■ **Required action 1**
In the decoding puzzle text, what encoded string does Bob give for the word 'BEAN'?
■ **Required action 2**
Rewrite the decoding puzzle text, everything from "For some reason, Alice" down to "using her code.", with "program" replaced by "script".
■ **Required action 3**
Extend the decoding puzzle text by writing the part that follows its final sentence.

■ **Selected extract**
.....
Alice and Bob need to send secret messages to each other and are discussing ways to encode their messages:

Alice: “Let’s just use a very simple code: We’ll assign ‘A’ the code word 1, ‘B’ will be 2, and so on down to ‘Z’ being assigned 26.”

Bob: “That’s a stupid code, Alice. Suppose I send you the word ‘BEAN’ encoded as 25114. You could decode that in many different ways!” Alice: “Sure you could, but what words would you get? Other than ‘BEAN’, you’d get ‘BEAAD’, ‘YAAD’, ‘YAN’, ‘YKD’ and ‘BEKD’. I think you would be able to figure out the correct decoding. And why would you send me the word ‘BEAN’ anyway?” Bob: “OK, maybe that’s a bad example, but I bet you that if you got a string of length 5000 there would be tons of different decodings and with that many you would find at least two different ones that would make sense.” Alice: “How many different decodings?” Bob: “Jillions!”

For some reason, Alice is still unconvinced by Bob’s argument, so she requires a program that will determine how many decodings there can be for a given string using her code.
.....
■ **Extracted records**
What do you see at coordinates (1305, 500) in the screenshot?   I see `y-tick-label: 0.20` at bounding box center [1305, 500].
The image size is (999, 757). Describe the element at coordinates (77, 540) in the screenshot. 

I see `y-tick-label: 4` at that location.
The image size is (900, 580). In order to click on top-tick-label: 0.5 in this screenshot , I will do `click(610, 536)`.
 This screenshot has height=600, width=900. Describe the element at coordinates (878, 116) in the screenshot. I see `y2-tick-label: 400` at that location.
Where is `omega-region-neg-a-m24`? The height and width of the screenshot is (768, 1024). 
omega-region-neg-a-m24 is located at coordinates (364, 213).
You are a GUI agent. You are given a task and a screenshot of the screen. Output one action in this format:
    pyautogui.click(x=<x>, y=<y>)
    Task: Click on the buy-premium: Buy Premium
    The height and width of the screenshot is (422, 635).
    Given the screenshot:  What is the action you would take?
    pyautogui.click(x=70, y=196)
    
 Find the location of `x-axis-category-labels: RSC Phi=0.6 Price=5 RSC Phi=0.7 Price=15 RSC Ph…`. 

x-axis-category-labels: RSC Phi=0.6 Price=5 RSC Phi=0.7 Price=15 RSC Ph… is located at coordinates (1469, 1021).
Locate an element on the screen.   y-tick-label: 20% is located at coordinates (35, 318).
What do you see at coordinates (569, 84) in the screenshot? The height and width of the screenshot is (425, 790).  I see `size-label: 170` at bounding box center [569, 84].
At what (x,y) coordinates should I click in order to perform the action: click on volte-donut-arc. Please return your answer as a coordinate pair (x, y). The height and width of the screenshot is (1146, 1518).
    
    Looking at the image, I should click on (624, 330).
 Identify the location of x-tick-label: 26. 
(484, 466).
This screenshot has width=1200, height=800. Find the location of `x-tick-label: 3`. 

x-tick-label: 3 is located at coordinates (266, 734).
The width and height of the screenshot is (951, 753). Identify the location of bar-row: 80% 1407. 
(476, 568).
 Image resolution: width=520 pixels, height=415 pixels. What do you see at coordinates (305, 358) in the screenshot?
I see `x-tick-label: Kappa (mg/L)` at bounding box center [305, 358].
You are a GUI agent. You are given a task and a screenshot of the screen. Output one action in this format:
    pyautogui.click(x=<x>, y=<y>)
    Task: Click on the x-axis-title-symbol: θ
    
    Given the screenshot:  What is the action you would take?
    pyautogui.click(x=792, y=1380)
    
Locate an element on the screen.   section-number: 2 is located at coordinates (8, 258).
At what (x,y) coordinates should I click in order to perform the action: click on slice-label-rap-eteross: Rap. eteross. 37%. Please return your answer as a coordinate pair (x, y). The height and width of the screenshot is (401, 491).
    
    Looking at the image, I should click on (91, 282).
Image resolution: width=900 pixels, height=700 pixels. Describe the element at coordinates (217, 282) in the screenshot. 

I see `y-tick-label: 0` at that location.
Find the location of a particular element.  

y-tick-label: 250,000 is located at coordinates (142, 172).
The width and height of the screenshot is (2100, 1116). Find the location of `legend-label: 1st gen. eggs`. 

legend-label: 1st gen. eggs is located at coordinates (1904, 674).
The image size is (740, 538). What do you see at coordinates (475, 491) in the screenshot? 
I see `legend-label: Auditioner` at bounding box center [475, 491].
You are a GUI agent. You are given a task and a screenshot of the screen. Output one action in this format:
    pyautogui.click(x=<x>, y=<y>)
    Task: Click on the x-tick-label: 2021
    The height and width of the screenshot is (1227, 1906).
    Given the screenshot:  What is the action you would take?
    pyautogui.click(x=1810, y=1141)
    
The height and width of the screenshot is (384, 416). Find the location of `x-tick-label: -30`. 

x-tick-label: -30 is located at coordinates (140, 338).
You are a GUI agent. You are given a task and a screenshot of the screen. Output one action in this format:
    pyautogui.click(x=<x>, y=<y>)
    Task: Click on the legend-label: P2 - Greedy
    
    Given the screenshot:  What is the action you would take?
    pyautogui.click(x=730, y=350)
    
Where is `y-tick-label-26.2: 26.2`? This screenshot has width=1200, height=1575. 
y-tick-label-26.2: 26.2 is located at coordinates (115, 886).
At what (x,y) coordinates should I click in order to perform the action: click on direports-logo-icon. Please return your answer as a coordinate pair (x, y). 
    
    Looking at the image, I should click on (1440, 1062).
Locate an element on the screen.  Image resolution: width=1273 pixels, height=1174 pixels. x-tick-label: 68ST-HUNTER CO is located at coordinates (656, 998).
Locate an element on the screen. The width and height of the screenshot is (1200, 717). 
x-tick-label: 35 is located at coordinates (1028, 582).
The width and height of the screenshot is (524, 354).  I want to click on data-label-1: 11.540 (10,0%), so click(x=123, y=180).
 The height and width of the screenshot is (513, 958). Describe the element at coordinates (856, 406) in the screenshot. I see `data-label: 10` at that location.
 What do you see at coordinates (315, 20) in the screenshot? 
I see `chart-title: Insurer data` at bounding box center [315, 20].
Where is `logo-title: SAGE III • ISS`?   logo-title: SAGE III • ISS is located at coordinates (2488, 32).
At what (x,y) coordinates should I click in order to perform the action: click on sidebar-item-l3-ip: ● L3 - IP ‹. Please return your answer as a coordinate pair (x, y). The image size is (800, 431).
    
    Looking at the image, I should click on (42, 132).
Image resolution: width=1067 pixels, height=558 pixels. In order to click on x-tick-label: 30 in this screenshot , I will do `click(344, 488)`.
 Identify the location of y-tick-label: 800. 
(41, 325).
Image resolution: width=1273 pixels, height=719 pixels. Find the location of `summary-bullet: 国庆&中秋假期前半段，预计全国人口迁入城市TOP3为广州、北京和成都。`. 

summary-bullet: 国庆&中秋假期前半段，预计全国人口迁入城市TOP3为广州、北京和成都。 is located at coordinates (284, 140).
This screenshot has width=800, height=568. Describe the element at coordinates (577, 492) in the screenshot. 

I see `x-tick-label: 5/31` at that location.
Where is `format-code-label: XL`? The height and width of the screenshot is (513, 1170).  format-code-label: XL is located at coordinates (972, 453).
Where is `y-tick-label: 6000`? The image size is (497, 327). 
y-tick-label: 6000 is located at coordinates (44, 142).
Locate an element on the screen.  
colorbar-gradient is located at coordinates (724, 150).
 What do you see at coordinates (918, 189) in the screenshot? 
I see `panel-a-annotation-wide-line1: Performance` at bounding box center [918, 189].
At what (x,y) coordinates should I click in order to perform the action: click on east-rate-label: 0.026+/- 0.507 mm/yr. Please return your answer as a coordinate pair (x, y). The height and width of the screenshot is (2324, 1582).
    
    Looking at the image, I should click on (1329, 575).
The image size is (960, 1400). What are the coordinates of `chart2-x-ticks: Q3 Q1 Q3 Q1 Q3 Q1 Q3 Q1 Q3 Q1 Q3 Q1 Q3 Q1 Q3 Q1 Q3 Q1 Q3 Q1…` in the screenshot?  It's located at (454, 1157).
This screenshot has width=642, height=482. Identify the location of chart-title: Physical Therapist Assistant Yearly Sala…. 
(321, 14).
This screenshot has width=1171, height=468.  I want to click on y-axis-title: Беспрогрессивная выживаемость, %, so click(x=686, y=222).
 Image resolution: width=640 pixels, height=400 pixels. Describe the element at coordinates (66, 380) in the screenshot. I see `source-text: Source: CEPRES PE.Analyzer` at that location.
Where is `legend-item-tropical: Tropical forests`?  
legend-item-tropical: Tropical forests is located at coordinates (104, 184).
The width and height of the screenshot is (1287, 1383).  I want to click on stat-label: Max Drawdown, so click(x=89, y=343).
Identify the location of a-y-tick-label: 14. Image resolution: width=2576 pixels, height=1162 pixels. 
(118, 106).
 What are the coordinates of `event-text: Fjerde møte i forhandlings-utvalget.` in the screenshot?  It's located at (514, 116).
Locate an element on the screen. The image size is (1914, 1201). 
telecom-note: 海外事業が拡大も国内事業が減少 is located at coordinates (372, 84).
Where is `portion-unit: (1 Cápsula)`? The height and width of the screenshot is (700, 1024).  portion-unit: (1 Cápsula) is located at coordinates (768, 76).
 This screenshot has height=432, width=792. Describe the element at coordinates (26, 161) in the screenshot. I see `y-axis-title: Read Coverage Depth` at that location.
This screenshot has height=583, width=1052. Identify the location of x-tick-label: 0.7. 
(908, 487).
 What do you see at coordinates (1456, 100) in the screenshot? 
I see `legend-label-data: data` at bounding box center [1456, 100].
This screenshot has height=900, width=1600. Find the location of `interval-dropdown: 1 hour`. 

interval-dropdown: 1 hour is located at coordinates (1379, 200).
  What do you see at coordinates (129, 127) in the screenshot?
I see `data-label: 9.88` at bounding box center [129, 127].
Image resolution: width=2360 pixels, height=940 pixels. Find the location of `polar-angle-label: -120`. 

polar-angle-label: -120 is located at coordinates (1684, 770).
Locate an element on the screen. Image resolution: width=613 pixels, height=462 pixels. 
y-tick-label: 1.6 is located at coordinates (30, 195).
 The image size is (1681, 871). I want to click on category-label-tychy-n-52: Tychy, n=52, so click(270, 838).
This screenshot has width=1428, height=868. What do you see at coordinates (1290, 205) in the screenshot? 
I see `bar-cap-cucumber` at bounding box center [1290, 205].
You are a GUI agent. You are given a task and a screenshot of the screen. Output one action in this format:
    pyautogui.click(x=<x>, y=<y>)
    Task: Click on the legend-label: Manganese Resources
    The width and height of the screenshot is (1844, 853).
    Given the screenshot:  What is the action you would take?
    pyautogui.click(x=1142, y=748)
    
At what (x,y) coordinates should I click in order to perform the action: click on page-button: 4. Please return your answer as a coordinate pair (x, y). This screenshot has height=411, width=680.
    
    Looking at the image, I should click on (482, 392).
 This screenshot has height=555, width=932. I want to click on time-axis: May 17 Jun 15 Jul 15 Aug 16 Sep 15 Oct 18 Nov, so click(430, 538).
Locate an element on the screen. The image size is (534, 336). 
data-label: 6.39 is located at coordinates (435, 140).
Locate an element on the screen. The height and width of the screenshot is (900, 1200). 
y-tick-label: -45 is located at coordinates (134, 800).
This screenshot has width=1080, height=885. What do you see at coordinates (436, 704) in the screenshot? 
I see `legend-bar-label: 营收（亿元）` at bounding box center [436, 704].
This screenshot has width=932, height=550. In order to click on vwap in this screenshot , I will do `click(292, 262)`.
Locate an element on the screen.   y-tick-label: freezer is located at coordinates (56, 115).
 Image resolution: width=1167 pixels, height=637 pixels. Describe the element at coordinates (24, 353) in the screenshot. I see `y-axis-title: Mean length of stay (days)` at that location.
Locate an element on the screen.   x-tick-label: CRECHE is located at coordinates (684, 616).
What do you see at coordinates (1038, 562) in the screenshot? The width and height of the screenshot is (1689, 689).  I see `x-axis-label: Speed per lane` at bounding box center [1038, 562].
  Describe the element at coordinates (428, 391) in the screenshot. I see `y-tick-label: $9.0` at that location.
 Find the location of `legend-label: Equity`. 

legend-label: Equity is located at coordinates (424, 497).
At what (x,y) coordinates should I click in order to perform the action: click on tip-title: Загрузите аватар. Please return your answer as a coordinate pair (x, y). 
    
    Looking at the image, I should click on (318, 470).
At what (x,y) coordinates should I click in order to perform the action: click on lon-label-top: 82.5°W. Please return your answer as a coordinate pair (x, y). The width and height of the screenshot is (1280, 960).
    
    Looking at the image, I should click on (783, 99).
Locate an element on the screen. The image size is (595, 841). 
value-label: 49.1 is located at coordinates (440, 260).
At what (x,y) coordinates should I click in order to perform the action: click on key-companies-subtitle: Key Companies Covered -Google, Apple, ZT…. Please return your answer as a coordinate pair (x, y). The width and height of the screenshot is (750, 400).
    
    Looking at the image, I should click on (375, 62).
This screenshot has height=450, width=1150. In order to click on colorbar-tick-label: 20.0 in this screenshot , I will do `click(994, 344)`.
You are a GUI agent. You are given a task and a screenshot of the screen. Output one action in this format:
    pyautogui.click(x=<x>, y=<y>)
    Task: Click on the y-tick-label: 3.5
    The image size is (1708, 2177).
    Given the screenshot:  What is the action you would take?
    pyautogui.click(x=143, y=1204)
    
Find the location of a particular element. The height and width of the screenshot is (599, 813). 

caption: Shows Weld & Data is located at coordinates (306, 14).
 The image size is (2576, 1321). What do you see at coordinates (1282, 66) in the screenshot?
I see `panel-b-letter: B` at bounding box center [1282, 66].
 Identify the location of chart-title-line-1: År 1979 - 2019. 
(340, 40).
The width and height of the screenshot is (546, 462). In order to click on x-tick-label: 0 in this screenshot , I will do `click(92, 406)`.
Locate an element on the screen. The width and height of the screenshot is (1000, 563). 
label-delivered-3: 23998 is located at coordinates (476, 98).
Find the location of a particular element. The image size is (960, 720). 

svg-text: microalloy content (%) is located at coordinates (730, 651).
.....
■ **Exercise response 1**
25114

■ **Exercise response 2**
For some reason, Alice is still unconvinced by Bob’s argument, so she requires a script that will determine how many decodings there can be for a given string using her code.

■ **Exercise response 3**
Input

Input will consist of multiple input sets. Each set will consist of a single line of at most 5000 digits representing a valid encryption (for example, no line will begin with a 0). There will be no spaces between the digits. An input line of ‘0’ will terminate the input and should not be processed.

Output

For each input set, output the number of possible decodings for the input string. All answers will be within the range of a 64 bit signed integer.

Example

Input:

25114
1111111111
3333333333
0

Output:

6
89
1

The following is my solution -

def helper_dp(input_val, k, memo):

    if k == 0:
        return 1

    s = len(input_val) - k

    if input_val[s] == '0':
        return 0

    if memo[k] != -1:
        return memo[k]

    result = helper_dp(input_val, k - 1, memo)

    if k >= 2 and int(input_val[s:s+2]) <= 26:
        result += helper_dp(input_val, k - 2, memo)

    memo[k] = result
    return memo[k]


def num_ways_dp(input_num, input_len):
    memo = [-1] * (len(input_num) + 1)
    return helper_dp(input_num, input_len, memo)


if __name__ == '__main__':
    number = input()
    while number != '0':
        print(num_ways_dp(number, len(number)))
        number = input()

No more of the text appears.